Please, please, please, Damien.
Save me.
Save me.
The truck doors creak open, daylight spilling in like a taunt. The air is cold, but the hands that grab me are colder.
The man clicks his tongue in disapproval when he sees an unconscious Linda.
“Untrained little thing.” Fingers curl around the chains, tugging them sharply. “Don’t worry. That’ll be fixed soon enough.”
A fresh wave of terror slams through me as I’m yanked out of the truck and I see every face I’ve ever known. Familiar faces. Faces I grew up with.
They’re sitting around a roaring fire, waiting.
The men drag me forward easily. My body has gone limp. I have nothing left to fight with. They force me onto my knees, my bones jarring against the dirt.
The people look at me with rage, with disgust, with hate. At that moment, I know they don’t just want me to die, they want me to suffer.
A hush falls over the village.
Elder Gideon steps forward.
His beard is long and gray, his withered face showing nothing but satisfaction. Beside him stands Elder Tobias, shorter, rounder, with a small, sick smirk on his face and eyes that gleam with pure evil.
Gideon raises his arms. “With this girl’s return, we are granted an opportunity. An opportunity to right what was wronged.”
A murmur ripples through the crowd; voices of agreement and praise.
Elder Tobias steps closer, crouching until he’s at my level. He smells like damp wood and rotting fruit.
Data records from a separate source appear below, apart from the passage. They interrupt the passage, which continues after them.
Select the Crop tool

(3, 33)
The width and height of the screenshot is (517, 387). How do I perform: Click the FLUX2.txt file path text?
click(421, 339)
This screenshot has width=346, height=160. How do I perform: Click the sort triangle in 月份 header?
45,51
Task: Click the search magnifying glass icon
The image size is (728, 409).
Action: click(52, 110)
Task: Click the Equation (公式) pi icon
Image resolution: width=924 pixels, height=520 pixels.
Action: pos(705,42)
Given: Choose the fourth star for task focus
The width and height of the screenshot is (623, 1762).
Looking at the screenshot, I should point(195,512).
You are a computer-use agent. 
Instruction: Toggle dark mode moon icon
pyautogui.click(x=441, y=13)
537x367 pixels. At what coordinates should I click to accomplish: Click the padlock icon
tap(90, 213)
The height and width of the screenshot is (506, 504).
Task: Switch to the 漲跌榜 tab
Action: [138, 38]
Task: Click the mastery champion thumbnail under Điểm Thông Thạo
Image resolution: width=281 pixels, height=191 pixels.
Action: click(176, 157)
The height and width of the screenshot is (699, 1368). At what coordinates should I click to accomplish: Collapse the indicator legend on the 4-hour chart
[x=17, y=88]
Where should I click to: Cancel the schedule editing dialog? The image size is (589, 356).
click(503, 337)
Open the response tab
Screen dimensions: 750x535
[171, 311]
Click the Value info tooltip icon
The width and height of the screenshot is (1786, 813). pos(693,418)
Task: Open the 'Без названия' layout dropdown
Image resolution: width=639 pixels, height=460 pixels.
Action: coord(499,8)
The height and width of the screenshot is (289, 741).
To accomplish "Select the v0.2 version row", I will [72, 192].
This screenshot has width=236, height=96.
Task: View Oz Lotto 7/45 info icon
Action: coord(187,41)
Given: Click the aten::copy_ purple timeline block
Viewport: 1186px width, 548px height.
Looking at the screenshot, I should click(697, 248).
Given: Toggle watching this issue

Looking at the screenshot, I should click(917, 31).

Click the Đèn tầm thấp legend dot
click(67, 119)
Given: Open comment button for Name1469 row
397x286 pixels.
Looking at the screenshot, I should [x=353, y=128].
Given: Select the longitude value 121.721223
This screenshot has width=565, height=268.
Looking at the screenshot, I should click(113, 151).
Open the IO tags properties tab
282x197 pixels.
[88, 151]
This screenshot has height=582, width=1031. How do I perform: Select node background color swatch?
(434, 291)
“With this girl back,” he continues, “we can finally amend our sins to the Hellkeeper. He will have two sacrifices in one year. One was a girl pure and innocent as snow. And the other—” He grips my chin, forcing my head up. “A wretch who will serve as a warning. An example of what happens to those who run from their duty.”
A cheer erupts.
They’re celebrating my death.
I try to rip my face away, but Tobias tightens his grip.
“She ran,” he sneers. “She abandoned her fate. Turned her back on all of you.” He wrenches my head from side to side. “Tell me, does she look innocent?”
“No!” someone shouts, but he’s too far back in the crowd for me to recognize who.
“She is filth,” a man spits, the same man who taught me how to knead bread.
“She reeks of sin!” bellows the woman I used to help sew.
Bambi walks over to me, I used to fish with her at the lake. Her hand flies across my face so hard that my ears ring.
“You deserve this,” she hisses. “You deserve every second of this.”
The crowd follows her lead. They get closer and closer. Neva and Meredith, the same girls I used to train cattle with, sneer at me. Neva spits right in my face.
“You ran from your duty. From us. Like you were better than this village. Better than us,” Meredith rages.
I can’t speak. I can’t say anything. I don’t even have the energy left to open my mouth.
All of them form a circle around me, and I can’t see anything but their shoes. And they have their revenge.